Substances affecting the absorption of iron

Medications that promote iron absorption	Substances that interfere with the absorption of iron
vitamin C; succinic acid ( drug that improves metabolism); fructose ( nourishing and detoxifying agent); cysteine ( amino acid); sorbitol ( diuretic); nicotinamide ( vitamin).	tannin ( found in tea leaves); fittings ( found in soy, rice); phosphates ( found in fish and other seafood); calcium salts; antacids; tetracycline antibiotics.

RBC transfusion

With an uncomplicated course and properly conducted treatment, there is no need for this procedure.

Indications for erythrocyte transfusion are:

massive blood loss;
decrease in hemoglobin concentration less than 70 g/l;
sustained decrease in systolic blood pressure ( below 70 millimeters of mercury);
upcoming surgery;
forthcoming birth.

Erythrocytes should be transfused for the shortest possible time until the threat to the life of the patient is eliminated. This procedure can be complicated by various allergic reactions, therefore, before starting it, it is necessary to conduct a number of tests to determine the compatibility of the blood of the donor and the recipient.

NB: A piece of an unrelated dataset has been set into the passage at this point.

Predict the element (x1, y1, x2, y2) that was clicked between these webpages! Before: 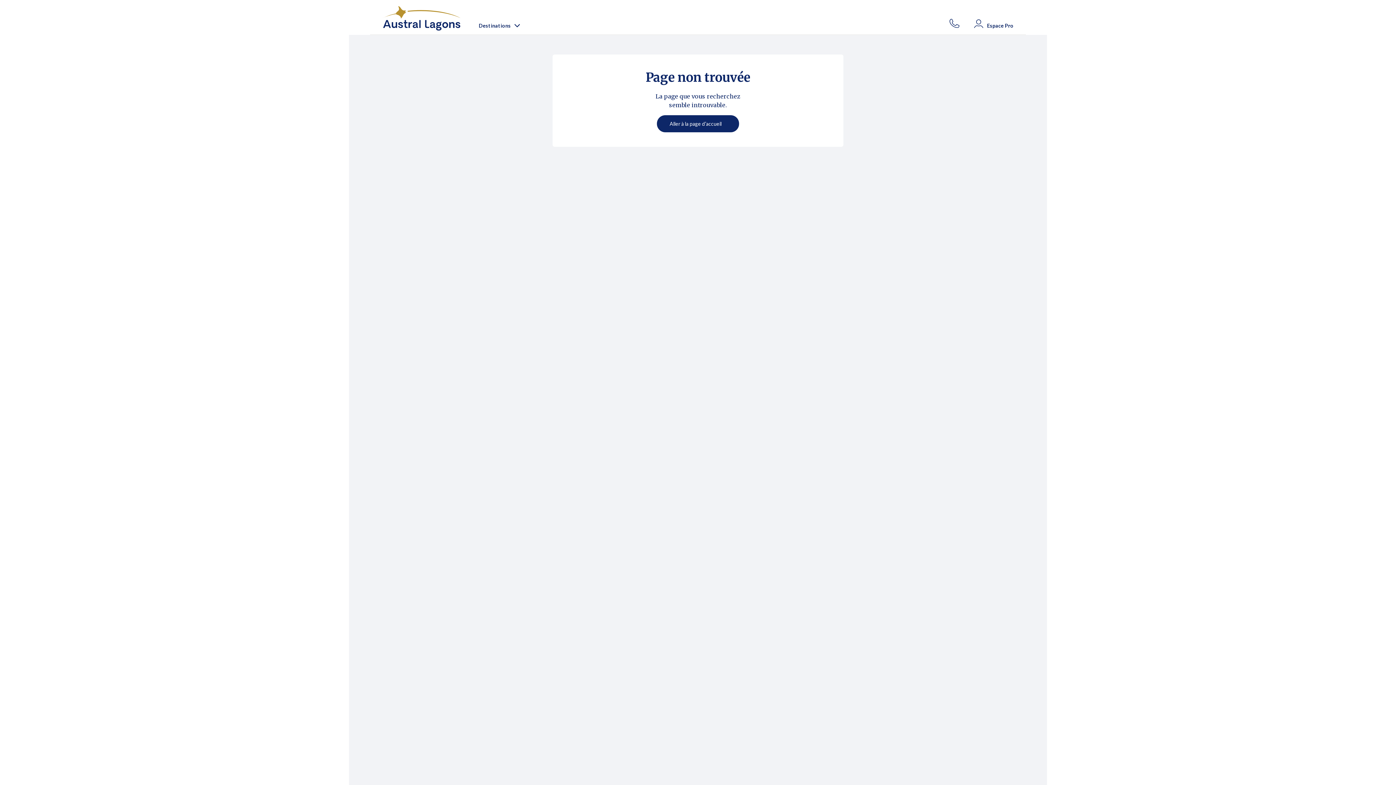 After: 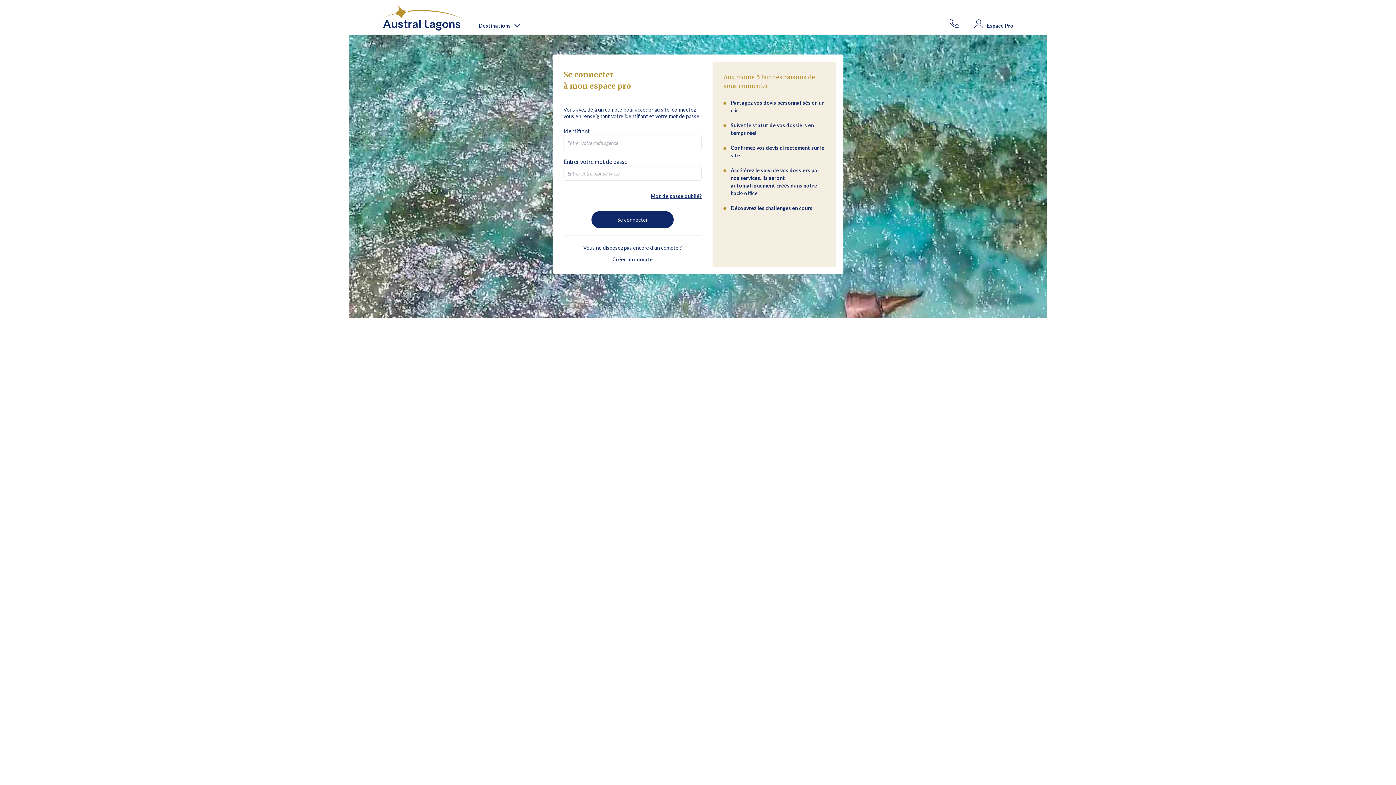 Action: bbox: (974, 19, 1013, 28) label: Espace ProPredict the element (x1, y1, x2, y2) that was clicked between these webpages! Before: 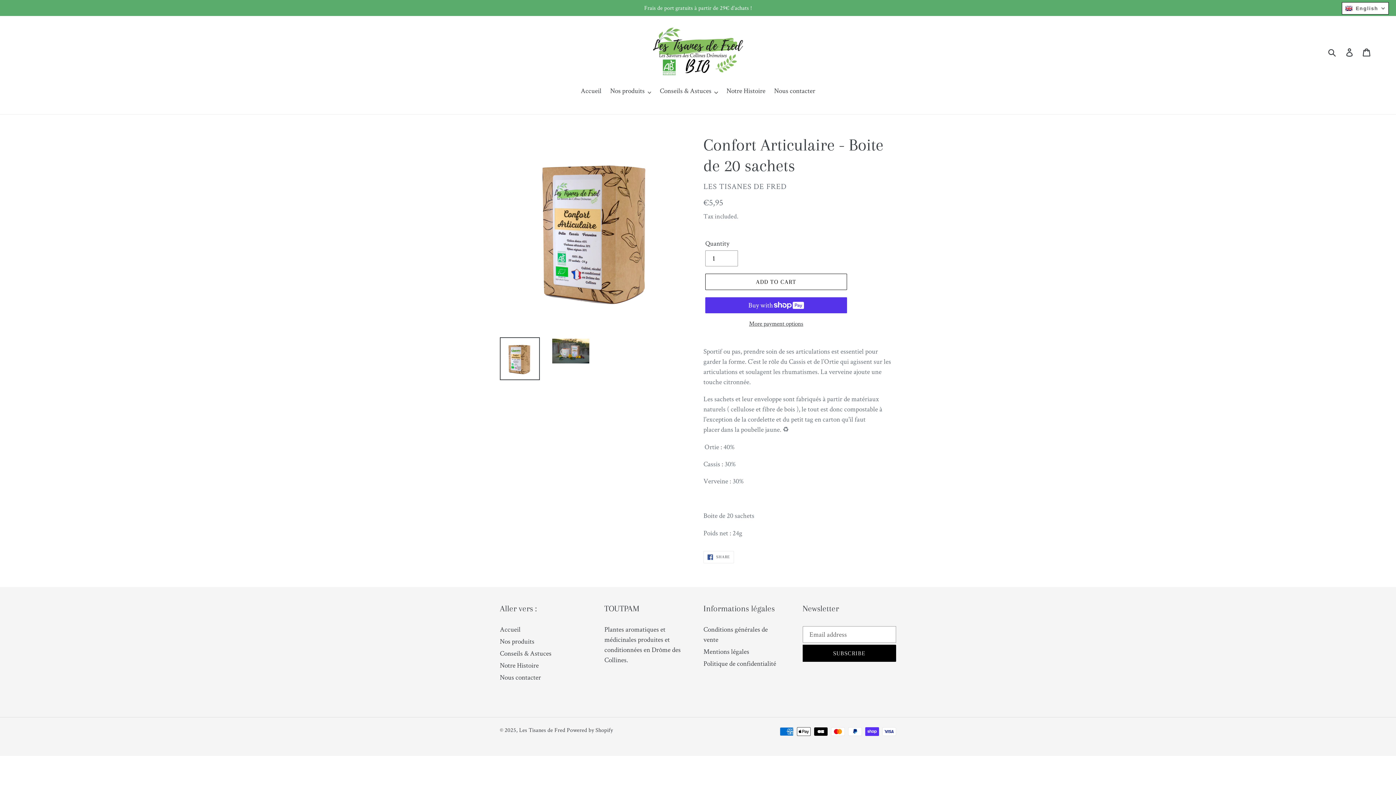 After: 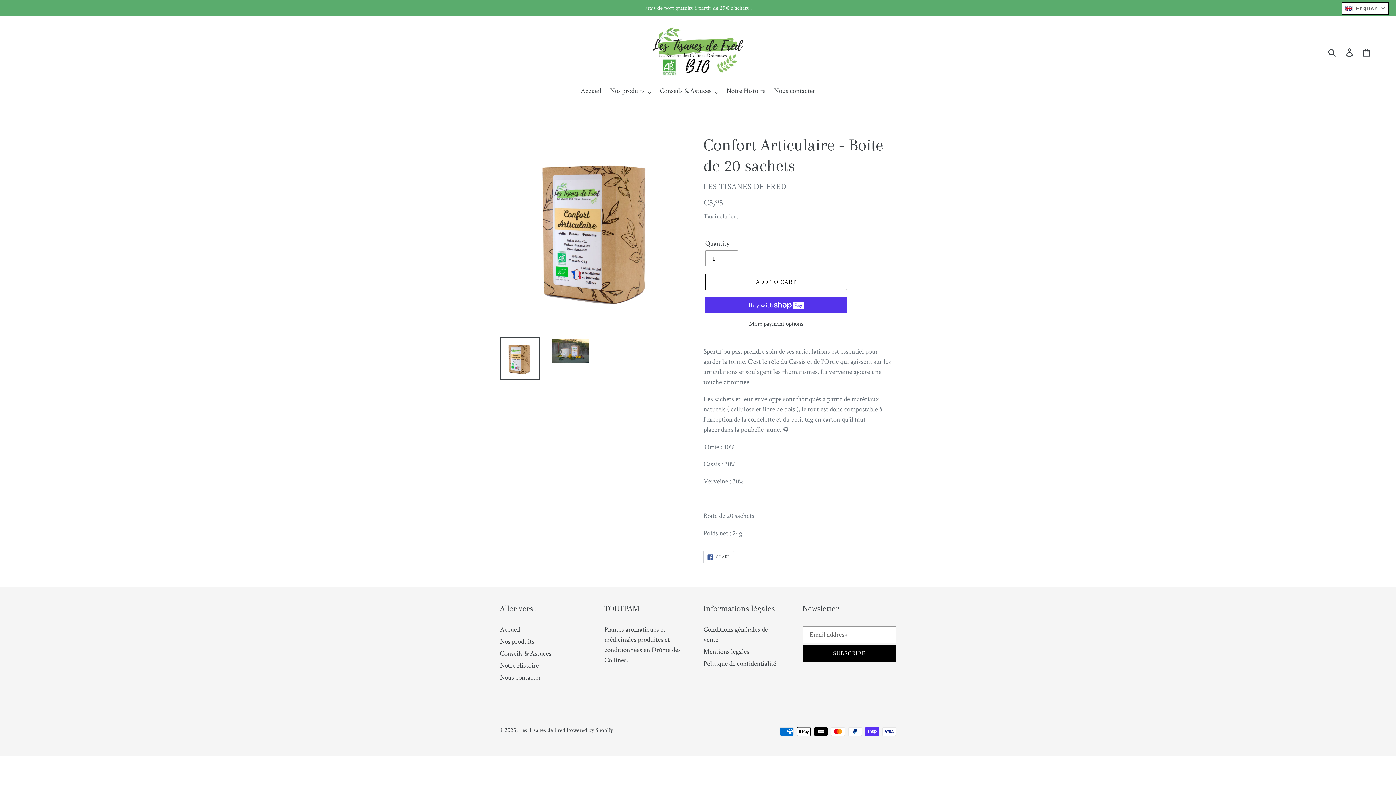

Prognosis for iron deficiency anemia

At the present stage of development of medicine, iron deficiency anemia is a relatively easily curable disease. If the diagnosis is made in a timely manner, complex, adequate therapy is carried out and the cause of iron deficiency is eliminated, there will be no residual effects.

The cause of difficulties in the treatment of iron deficiency anemia may be:

misdiagnosis;
unknown cause of iron deficiency;
late treatment;
taking insufficient doses of iron preparations;
violation of the regimen of medication or diet.

With violations in the diagnosis and treatment of the disease, various complications may develop, some of which may pose a danger to human health and life.

Complications of iron deficiency anemia can include:

Lagging behind in growth and development. This complication is typical for children. It is caused by ischemia and related changes in various organs, including brain tissue. There is both a delay in physical development and a violation of the intellectual abilities of the child, which, with a long course of the disease, may be irreversible.